Researching Optimal Water Use

December 12, 2017

Mark Krasnow (left) with Stewart Field in the EIT vineyard.

EIT and Thoughtful Viticulture Ltd are conducting Hawke’s Bay trials for a New Zealand Winegrowers-funded research project aimed at using water more efficiently to irrigate grapevines.

Established by Dr Mark Krasnow three years ago, Thoughtful Viticulture is collaborating with the School of Viticulture and Wine Science in undertaking the trials at sites in the Bridge Pa Triangle.

Heading the project for EIT, viticulture lecturer Dr Stewart Field says the irrigation trials will continue throughout the growing season. The exercise is aimed at helping the industry optimise its use of a limited resource.

“That’s becoming an increasingly important consideration as territorial and local authorities look to better regulate the use of water in agricultural endeavours.”

The project, which focuses on Chardonnay and Merlot grown on six separate sites in the Bridge Pa Triangle by a number of different growers, will also demonstrate EIT’s research capabilities.

The trials centre on the use of a pressure chamber – more colloquially known as a pressure ‘bomb’ – to measure water stress in vines. The usual method for
determining when to irrigate vines is to measure soil moisture levels.

The research trials will compare results from the conventional and pressure chamber methods.

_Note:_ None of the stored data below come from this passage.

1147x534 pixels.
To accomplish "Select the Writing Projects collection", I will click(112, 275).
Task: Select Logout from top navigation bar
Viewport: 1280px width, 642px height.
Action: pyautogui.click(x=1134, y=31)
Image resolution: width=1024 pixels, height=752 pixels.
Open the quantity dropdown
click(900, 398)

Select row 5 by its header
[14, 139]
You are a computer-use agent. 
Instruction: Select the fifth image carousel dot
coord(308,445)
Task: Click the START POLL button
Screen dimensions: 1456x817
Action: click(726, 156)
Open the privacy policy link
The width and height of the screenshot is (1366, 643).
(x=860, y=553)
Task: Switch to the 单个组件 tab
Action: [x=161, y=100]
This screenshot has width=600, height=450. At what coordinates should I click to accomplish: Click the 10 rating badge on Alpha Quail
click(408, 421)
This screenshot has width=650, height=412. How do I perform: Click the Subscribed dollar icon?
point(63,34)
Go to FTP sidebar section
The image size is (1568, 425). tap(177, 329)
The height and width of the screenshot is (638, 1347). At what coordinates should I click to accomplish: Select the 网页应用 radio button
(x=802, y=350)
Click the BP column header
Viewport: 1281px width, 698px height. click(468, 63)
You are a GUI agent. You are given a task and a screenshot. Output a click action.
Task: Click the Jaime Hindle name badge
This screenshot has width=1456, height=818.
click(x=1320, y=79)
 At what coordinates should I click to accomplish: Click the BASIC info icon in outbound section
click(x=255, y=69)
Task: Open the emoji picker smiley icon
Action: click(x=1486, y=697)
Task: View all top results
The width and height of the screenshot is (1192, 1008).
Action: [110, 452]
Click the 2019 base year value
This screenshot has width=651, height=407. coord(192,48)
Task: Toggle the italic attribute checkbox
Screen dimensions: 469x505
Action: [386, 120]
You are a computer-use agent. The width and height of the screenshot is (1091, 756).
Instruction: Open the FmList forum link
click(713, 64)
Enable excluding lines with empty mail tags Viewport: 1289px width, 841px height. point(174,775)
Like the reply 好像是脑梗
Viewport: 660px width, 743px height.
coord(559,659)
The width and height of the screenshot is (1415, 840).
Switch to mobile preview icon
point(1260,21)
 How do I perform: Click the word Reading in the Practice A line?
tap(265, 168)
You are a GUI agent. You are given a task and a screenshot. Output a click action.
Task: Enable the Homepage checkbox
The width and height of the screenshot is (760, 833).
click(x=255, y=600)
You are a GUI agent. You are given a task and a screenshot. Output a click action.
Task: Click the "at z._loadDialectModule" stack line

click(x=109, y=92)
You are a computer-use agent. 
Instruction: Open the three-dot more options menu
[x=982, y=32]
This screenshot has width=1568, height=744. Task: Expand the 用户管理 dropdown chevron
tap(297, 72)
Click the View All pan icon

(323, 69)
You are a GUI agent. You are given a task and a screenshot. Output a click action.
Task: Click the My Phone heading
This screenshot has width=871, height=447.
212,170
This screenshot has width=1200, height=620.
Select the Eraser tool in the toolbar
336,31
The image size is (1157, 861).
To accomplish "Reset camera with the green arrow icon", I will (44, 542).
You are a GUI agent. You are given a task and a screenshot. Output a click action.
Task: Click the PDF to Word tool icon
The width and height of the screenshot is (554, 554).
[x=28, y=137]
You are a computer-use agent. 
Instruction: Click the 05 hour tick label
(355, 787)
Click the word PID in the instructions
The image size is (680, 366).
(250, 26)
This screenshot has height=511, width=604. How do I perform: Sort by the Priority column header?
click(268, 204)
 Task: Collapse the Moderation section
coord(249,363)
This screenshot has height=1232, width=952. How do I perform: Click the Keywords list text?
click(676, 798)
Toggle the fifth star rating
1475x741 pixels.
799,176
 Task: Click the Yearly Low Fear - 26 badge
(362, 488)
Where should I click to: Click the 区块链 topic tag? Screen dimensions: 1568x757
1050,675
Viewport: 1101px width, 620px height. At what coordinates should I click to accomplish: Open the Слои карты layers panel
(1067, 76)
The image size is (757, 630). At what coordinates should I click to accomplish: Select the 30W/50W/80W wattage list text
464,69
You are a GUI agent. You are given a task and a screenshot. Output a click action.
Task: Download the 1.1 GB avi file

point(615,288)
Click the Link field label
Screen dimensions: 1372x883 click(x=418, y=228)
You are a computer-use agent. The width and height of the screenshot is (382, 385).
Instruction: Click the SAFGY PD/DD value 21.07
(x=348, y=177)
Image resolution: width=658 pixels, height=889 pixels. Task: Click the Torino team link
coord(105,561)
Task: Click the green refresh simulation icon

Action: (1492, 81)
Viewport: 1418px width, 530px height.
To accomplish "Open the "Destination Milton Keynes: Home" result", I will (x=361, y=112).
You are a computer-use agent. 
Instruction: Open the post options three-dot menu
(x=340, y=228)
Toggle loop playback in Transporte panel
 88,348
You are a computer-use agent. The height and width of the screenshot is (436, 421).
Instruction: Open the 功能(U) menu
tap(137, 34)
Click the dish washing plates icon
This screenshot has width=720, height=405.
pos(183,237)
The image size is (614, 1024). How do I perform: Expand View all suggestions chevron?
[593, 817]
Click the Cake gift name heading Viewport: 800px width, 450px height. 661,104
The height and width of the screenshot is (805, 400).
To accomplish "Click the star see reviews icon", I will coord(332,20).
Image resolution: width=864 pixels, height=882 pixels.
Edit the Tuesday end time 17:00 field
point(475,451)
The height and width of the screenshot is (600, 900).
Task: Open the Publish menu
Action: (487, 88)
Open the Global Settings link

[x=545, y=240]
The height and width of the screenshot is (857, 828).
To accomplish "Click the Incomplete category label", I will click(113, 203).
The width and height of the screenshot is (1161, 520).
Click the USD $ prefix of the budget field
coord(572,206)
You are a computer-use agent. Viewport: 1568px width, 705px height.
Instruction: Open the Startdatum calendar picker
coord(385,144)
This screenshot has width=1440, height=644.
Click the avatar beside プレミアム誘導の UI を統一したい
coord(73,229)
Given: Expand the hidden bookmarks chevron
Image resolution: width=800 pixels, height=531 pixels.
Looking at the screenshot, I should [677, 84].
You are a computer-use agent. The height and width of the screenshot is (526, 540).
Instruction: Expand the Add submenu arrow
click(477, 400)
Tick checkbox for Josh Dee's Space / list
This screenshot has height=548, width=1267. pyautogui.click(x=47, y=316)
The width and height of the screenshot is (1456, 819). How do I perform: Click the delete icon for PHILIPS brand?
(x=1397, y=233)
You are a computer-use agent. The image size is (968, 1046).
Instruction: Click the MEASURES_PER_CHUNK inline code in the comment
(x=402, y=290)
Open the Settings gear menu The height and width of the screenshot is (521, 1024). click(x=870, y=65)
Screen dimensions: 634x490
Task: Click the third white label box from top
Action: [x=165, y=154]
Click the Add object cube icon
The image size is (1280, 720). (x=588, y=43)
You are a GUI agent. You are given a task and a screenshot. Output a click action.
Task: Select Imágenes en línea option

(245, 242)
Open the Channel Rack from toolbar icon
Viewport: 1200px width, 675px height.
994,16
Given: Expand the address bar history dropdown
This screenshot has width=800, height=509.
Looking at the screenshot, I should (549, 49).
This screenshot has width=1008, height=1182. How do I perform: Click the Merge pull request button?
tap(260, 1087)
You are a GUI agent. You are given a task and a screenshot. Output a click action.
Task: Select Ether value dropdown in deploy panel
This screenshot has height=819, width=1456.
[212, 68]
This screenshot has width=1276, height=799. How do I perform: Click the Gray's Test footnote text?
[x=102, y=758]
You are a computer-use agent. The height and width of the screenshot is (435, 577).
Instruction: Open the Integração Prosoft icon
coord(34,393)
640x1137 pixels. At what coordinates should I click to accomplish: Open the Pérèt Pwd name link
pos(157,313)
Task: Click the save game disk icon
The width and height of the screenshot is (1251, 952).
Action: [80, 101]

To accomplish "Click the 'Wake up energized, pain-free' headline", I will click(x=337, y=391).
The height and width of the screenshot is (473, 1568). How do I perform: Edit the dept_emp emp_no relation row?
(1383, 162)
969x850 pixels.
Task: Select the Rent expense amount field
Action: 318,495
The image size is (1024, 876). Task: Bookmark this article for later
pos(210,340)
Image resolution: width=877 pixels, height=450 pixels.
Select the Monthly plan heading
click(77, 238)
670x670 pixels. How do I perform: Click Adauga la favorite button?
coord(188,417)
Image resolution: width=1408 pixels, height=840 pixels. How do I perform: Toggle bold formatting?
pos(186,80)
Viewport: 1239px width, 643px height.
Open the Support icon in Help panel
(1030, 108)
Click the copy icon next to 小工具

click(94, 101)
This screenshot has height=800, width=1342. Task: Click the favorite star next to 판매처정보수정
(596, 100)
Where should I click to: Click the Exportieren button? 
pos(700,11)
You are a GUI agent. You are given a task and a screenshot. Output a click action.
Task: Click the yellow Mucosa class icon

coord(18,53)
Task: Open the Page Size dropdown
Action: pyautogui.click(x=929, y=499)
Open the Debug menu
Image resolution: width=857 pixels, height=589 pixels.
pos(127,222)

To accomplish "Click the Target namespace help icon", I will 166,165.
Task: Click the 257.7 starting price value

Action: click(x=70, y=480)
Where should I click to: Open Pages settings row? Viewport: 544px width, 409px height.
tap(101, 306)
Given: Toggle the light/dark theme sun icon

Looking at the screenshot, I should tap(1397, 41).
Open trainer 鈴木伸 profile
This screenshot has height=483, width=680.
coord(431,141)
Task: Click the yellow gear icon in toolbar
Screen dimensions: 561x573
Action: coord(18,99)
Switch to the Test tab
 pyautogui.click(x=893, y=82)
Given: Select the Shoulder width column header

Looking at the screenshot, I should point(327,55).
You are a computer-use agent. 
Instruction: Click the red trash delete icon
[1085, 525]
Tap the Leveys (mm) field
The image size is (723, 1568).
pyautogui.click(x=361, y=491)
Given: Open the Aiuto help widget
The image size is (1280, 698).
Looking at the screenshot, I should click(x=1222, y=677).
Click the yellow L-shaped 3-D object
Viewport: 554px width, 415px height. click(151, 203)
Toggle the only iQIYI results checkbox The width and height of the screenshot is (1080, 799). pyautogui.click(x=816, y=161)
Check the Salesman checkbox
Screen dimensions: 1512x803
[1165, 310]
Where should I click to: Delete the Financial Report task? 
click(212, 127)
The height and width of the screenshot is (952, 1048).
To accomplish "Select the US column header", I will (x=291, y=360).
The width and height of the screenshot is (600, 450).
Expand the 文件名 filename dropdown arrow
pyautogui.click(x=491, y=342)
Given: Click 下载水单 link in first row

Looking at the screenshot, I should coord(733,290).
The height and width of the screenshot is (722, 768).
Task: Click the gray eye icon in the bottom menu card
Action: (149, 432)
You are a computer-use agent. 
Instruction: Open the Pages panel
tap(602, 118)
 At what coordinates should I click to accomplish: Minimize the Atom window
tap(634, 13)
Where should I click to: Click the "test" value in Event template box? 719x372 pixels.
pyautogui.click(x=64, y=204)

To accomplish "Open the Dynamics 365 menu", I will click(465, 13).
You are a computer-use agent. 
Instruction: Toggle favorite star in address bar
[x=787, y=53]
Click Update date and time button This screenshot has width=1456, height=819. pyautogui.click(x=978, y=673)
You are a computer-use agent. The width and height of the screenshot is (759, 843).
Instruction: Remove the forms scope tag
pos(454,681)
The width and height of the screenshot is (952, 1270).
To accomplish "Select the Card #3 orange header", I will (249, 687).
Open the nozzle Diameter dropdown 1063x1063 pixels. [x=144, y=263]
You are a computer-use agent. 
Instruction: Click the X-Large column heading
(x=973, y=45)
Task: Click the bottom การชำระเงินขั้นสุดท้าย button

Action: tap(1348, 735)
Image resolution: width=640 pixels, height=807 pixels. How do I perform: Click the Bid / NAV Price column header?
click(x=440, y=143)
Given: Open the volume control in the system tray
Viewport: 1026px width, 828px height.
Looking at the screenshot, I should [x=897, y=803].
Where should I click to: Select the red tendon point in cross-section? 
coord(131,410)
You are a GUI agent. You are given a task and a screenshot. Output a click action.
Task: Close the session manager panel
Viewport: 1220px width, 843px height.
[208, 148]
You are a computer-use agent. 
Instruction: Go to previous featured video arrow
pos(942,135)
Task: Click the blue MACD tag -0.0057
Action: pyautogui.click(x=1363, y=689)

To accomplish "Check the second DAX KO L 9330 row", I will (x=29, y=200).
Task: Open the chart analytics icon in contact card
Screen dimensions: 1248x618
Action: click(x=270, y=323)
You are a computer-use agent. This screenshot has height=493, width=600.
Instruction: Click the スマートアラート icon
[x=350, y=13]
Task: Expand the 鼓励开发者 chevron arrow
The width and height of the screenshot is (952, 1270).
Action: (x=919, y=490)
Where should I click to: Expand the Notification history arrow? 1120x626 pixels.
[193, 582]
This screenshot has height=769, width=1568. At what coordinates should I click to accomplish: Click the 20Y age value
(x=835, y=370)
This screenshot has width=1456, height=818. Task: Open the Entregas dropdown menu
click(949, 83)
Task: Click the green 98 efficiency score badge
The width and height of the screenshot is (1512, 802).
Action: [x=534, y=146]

Using the pressure chamber method, the petiole is fed through a gasket, which seals the leaf blade into the chamber. The chamber is then pressurised, and as the pressure increases at some point sap will be forced out and will be visible at the cut end of the petiole. The pressure that is required to do so is equal and opposite to the water potential of the leaf.

“If the vine is well watered it takes hardly any pressure to record the result,” says Stewart.